Holden y el resto del mundo

Holden es el crítico irónico que a todos les gusta. También tiene un problemita: está completamente solo y lo sabe. Nosotros, por ejemplo, dejamos de contar en la número 22, las veces en que admitía sentirse solo. El conflicto aquí es que critica y odia a todo el mundo, pero al mismo tiempo quiere que lo acompañen para tomar y hablar por las noches. Parece estar atrapado eternamente en esta espiral: criticando a una persona, que hace un intento a medias para acercarse, y luego decepcionarse cuando esa persona no está allí para apoyarle, hablarle o tratar de entenderle.

A menudo, Holden ni siquiera hace lo que tiene o quiere hacer. Su pasividad e indecisión lo traicionan en momentos clave. Lo primero que hace cuando se baja del tren en la ciudad de Nueva York es ir a una cabina telefónica. Sabe que quiere llamar a alguien, pero elimina todas sus opciones: D.B está en Hollywood, Phoebe está durmiendo, no quiere llamar a la mamá de Jane, le da miedo que la mamá de Sally atienda el teléfono y no le gusta Carl Luce. Holden sale de la cabina después de veinte minutos sin haber llamado a nadie. Esta es la historia de su vida. O al menos la historia de El Guardián entre el Centeno.

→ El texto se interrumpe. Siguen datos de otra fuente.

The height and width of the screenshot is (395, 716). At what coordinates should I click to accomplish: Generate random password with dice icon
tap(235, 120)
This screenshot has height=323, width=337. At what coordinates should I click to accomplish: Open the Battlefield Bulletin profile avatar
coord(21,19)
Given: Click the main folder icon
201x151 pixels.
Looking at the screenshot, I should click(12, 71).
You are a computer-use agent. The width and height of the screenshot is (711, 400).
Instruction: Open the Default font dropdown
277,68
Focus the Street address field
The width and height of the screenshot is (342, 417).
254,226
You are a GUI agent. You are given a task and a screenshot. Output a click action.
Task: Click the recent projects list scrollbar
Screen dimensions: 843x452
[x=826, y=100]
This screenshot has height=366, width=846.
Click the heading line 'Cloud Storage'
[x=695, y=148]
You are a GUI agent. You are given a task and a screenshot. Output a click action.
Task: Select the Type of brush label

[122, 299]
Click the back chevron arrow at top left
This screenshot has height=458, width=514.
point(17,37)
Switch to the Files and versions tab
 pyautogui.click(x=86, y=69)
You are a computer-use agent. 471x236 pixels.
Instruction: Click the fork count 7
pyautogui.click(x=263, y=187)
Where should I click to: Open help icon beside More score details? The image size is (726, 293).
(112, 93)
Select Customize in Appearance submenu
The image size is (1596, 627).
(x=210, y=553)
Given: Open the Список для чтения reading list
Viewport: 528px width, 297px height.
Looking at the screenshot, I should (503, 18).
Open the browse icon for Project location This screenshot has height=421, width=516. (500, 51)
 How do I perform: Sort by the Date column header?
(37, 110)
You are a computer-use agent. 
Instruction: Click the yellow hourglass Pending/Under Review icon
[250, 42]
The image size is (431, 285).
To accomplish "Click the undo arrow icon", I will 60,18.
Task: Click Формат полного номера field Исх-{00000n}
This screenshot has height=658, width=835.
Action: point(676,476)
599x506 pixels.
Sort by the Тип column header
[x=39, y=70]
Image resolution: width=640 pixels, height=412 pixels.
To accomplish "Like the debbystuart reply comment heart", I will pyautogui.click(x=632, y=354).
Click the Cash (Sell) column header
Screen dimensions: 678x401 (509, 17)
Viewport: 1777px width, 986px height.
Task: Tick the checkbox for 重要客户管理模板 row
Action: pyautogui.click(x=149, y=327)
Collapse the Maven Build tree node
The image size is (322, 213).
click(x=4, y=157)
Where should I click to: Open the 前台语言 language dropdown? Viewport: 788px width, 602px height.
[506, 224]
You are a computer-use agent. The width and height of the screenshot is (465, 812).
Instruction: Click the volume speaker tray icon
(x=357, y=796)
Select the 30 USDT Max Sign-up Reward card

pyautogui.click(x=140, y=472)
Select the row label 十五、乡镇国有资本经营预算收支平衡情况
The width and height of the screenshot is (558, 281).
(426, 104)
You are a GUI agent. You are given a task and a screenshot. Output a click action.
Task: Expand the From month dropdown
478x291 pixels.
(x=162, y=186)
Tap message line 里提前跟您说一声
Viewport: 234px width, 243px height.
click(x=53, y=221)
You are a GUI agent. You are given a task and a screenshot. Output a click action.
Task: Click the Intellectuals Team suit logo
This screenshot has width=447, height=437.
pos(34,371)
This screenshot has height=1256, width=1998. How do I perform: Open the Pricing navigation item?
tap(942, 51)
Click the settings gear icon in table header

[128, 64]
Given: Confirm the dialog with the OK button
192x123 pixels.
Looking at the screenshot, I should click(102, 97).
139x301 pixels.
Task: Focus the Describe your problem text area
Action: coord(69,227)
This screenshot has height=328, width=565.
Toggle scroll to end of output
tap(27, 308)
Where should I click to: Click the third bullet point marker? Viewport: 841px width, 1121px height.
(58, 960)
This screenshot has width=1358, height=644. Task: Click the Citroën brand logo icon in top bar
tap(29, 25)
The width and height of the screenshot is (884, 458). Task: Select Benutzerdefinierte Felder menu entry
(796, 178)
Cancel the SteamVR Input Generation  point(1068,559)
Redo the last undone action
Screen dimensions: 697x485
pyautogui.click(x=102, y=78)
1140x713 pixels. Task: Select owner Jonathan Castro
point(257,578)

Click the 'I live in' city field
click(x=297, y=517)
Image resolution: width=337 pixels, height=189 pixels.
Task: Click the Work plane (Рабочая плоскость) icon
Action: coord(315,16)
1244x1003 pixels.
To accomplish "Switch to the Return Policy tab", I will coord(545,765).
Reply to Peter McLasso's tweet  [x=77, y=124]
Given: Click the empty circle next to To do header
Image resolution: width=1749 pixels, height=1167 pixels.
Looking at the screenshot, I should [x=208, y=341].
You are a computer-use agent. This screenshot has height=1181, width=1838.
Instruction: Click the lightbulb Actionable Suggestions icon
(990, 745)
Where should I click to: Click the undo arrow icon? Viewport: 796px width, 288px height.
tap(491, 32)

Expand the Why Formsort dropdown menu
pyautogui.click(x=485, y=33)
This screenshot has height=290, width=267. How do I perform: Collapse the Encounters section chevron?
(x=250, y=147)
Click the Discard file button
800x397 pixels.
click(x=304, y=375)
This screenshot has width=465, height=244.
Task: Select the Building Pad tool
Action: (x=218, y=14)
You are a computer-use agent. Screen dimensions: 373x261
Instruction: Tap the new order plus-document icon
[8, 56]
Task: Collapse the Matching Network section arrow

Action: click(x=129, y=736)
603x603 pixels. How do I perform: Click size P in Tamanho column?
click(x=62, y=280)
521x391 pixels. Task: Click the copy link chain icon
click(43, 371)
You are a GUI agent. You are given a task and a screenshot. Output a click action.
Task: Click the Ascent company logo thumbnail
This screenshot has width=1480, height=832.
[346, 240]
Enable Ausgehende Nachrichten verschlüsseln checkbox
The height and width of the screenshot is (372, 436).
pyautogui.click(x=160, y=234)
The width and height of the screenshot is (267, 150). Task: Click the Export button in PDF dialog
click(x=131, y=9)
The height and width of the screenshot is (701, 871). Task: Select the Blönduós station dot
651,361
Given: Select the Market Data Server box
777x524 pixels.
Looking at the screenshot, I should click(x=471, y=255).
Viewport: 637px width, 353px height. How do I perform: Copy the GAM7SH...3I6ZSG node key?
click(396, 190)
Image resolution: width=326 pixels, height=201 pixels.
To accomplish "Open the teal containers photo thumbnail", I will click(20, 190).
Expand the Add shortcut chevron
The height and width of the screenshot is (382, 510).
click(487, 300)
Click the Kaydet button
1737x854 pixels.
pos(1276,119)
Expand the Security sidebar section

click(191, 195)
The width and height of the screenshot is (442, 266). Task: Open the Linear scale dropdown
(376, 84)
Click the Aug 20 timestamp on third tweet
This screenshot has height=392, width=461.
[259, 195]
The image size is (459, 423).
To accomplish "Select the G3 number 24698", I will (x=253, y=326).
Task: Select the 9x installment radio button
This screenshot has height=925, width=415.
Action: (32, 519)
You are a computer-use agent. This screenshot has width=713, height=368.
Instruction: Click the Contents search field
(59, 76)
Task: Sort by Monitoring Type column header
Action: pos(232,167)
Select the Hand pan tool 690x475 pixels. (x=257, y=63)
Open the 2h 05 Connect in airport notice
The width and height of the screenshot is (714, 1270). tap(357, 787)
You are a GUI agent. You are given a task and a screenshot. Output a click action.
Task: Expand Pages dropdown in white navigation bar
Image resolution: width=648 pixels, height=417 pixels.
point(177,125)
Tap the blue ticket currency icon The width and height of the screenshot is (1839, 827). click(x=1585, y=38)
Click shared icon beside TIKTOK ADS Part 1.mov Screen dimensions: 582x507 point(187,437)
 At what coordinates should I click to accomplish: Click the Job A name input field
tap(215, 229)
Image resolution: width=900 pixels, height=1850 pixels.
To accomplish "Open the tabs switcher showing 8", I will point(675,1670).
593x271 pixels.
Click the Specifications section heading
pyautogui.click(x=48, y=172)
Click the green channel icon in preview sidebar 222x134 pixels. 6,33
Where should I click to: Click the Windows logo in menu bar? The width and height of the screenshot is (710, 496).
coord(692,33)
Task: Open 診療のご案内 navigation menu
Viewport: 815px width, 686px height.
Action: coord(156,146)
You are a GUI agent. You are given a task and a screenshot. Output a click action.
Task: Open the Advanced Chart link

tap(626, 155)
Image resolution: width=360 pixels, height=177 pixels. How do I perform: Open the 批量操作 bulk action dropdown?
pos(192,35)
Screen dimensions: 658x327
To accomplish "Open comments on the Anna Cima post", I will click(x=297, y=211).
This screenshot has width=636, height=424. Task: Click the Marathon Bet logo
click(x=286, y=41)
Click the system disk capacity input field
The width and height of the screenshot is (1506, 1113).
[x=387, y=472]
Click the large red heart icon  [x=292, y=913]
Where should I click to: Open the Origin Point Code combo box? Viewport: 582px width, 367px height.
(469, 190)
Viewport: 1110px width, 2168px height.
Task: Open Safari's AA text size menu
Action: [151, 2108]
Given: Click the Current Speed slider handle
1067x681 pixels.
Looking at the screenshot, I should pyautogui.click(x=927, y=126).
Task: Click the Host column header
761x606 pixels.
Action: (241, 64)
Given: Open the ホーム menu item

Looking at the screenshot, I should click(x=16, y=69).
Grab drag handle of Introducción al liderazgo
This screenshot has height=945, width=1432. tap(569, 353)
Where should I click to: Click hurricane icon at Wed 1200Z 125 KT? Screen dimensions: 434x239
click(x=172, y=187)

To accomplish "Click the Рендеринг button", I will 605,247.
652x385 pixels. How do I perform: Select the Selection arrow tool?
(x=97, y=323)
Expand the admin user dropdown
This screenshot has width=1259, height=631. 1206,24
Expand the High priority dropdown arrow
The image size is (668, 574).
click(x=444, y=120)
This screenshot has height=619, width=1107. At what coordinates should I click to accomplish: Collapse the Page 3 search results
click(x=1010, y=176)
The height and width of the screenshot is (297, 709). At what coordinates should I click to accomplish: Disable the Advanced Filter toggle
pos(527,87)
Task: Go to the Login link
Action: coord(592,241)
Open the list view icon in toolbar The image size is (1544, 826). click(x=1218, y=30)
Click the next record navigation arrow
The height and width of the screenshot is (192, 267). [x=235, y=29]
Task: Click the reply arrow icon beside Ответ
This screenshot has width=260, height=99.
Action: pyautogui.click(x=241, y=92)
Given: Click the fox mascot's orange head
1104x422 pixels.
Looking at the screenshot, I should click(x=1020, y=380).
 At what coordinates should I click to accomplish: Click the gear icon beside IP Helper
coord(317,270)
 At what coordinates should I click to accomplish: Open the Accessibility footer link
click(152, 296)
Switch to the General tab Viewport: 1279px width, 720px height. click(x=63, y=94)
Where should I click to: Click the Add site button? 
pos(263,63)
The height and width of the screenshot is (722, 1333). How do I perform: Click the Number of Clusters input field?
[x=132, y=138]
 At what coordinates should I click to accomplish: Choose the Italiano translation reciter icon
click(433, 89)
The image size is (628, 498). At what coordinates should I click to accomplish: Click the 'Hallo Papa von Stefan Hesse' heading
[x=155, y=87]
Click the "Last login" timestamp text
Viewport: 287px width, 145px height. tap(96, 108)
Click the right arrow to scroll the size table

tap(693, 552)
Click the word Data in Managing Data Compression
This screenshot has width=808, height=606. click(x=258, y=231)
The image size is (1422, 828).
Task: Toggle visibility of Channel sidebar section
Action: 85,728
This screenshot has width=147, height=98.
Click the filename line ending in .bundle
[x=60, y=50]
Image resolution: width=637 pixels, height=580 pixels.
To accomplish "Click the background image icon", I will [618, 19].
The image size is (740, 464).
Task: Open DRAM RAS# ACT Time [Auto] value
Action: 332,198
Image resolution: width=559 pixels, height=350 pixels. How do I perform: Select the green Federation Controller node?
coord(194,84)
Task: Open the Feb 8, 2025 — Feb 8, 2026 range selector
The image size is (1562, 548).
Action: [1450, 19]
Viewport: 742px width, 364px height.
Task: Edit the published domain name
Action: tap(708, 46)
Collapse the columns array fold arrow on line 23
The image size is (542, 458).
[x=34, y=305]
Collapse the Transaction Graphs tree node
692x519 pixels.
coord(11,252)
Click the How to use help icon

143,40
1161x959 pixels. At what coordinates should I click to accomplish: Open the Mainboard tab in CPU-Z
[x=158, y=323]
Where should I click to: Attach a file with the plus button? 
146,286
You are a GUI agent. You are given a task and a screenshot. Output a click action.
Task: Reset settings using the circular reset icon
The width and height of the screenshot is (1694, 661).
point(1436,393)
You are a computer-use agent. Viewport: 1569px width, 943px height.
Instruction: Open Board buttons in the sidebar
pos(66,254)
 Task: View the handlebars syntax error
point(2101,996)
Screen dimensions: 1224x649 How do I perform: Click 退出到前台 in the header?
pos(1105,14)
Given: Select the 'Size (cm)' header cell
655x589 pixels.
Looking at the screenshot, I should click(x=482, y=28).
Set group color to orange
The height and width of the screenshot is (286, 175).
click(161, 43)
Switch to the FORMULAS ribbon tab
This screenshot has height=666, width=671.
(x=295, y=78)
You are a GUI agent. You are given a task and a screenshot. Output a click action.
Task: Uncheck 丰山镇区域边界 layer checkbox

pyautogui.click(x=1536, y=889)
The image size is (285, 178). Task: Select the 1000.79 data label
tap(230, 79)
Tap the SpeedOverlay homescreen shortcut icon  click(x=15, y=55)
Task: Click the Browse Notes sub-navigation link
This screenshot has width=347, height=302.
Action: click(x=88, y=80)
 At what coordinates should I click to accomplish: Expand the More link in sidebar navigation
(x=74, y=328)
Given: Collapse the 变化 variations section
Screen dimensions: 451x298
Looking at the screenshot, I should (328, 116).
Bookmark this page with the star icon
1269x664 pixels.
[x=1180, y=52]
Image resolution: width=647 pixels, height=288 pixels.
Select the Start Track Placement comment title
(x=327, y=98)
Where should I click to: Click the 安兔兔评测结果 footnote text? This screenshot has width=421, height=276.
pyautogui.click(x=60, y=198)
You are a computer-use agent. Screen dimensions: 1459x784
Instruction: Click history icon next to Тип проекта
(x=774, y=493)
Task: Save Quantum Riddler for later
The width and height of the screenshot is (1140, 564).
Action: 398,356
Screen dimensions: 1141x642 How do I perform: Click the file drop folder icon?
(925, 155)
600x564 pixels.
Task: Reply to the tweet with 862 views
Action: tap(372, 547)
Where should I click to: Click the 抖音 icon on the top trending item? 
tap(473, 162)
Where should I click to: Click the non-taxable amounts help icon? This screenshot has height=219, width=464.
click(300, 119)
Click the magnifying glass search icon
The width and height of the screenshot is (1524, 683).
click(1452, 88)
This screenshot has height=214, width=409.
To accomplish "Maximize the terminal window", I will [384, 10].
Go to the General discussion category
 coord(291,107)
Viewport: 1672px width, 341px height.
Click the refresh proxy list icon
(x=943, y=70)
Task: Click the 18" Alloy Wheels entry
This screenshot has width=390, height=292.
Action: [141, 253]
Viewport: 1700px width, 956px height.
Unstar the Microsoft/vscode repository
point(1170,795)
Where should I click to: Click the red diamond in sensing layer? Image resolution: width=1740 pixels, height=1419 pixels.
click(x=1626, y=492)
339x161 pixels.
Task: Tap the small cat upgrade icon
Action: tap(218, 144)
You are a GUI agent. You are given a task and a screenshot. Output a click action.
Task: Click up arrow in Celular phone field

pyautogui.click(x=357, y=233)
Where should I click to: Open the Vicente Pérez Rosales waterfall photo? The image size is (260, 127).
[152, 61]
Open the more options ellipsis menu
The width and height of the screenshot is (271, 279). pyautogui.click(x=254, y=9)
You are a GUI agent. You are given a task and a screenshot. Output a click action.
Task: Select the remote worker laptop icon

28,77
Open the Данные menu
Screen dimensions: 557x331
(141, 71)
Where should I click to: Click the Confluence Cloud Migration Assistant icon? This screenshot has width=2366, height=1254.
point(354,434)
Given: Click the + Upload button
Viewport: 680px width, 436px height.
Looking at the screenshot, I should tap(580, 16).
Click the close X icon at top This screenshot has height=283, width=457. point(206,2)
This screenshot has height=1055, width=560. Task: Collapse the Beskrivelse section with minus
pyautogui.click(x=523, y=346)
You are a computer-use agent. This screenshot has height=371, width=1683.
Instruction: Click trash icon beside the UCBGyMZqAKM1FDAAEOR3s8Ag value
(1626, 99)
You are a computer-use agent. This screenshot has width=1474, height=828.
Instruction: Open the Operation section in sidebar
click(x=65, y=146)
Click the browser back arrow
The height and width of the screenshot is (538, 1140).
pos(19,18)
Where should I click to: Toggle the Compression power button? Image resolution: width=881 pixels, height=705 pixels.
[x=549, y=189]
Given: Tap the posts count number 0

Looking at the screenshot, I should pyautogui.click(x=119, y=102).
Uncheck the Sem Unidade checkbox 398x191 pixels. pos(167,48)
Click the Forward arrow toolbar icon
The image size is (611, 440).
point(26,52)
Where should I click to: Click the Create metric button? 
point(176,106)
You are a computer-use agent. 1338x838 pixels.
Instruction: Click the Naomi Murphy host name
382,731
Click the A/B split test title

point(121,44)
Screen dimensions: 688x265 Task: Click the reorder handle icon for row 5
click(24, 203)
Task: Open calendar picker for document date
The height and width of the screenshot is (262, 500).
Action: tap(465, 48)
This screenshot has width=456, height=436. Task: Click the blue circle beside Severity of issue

Cuando Holden termina interactuando con las personas, generalmente le va mal. Invita a Ackley al cine, pero Ackley no lo invitará a dormir en la cama de su compañera de cuarto; le hace la tarea a Stradlater, y a cambio éste le grita (y se lleva un golpe en la nariz, pero técnicamente, eso fue por razones diferentes). De hecho tiene que escribir ese ensayo en una vieja máquina de escribir porque prestó la de él. También presta su chaqueta aunque sabe que se va a estirar en los hombros; se queda atrapado con la cuenta de las “imbéciles” bebidas de las chicas en el Salón Lavanda del hotel; le paga a Sunny aunque no haya tenido sexo con ella, y termina siendo engañado por cinco dólares más (y para más señas, le dan un buen golpe en el estómago, aunque técnicamente esto también fue por otras razones).
A pesar de todo, Holden nunca se hace la víctima. No parece darse cuenta de que todos toman ventaja de él, constantemente; es parte de su juventud y su inocencia. Sin importar sus críticas al exterior, Holden siempre quiere agradar y hacer amigos.

Holden y los falsos

Ok, pero ¿Holden puede emocionarse por conocer gente cuando considera que todos, incluyendo a sus madres (literalmente, se relaciona con varias madres en la historia) son unos falsos? En su mente, todos son unos oportunistas, unos trepadores, obsesionados con las apariencias, vagos o aduladores. Holden encuentra cualquier característica de un adulto normal como algo falso. No quiere crecer y encontrar un trabajo, ni jugar al golf, ni beber martinis, ni ir a la oficina. Y ciertamente no quiere nada que tenga que ver con los “bastardos” que lo hacen. Aunque, en realidad, lo termina haciendo. Entonces ¿Qué es lo que pasa?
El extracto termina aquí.